François POMPON

Bronze with slate-black patina, signed « POMPON ».
Cast by Claude Valsuani, stamped « cire perdue C. VALSUANI ».
Height: 10 ¾” (27.2 cm) x Width: 5 ½” (14 cm) x Depth: 4” (10.2 cm)
Circa 1930

Literature: Catherine Chevillot, Liliane Colas, Anne Pingeot, François Pompon 1855-1933, Paris, 1994, p 204, n°101 C.



In François Pompon’s bestiary, birds occupy an important place, and among them the crane, in particular the crowned crane. With its slender silhouette, the majesty and elegance of its poise, enhanced by the plumage crowning its head, this wading bird seduced him. He depicted it in several versions from 1925 to 1927, walking or at rest, its crest smooth or ridged, sometimes also truncated. Our sculpture is the 1926 model, Crowned Crane at Rest with Striated Crown. Balanced on one leg, its body leaning slightly forward, its head barely turned to the left, the bird stares out at its surroundings with its round eye. The wader’s silhouette is reduced to the strength of its outline alone, while its distinctive features are highlighted. At the junction of neck and beak, we even find the small bulge characteristic of the species, which differentiates it from its relative, the Royal Crane. Both the position chosen and the simplification of form reflect Pompon’s genius for capturing the very essence of the bird. The work also reflects a sensitivity to the Japanese aesthetic that marked European art at the turn of the century, as well as an attraction to the linear and hieratic style of Egyptian art and its bestiary.
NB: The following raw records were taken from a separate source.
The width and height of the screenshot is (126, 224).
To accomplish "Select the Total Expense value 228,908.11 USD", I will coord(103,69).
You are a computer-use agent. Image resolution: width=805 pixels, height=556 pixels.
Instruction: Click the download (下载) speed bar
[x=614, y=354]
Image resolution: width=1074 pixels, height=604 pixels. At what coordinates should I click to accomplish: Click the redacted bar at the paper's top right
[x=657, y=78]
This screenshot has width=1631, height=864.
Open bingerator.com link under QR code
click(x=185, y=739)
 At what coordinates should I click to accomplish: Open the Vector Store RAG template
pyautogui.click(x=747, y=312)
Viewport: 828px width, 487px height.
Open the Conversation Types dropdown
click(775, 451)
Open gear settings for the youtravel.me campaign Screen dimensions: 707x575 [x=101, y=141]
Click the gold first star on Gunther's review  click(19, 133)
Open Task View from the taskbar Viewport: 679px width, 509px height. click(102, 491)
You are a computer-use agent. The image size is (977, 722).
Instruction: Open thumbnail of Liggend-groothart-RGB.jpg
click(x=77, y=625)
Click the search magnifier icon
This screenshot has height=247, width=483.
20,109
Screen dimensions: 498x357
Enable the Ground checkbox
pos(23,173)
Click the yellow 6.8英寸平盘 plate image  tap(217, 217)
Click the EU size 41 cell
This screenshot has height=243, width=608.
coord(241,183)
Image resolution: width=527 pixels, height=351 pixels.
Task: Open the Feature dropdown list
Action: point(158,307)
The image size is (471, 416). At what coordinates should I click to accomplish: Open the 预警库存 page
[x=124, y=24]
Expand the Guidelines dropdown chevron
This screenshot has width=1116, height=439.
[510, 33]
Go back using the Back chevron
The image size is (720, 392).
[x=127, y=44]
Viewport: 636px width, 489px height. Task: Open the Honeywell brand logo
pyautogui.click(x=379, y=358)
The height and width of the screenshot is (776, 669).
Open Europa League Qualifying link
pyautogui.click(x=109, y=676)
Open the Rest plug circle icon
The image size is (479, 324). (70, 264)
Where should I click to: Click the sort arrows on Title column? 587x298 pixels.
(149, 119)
In addition to his research into line and fullness of form, Pompon attached great importance to patina and its role in the play of light on polished surfaces. Our example has a beautiful slate-black patina, whose warm, barely metallic tone allows delicate reflections of light to bring the sculpture to life. The cast is by Claude Valsuani, François Pompon’s favorite founder. In fact, unlike other founders, Claude Valsuani did not sell the bronzes he made and gave the artist complete freedom to work on his casts, such as by applying patinas or signing them in the wax before casting. This explains the exceptional quality of our example, which is also of great rarity, since very few casts of the model were made during François Pompon’s lifetime.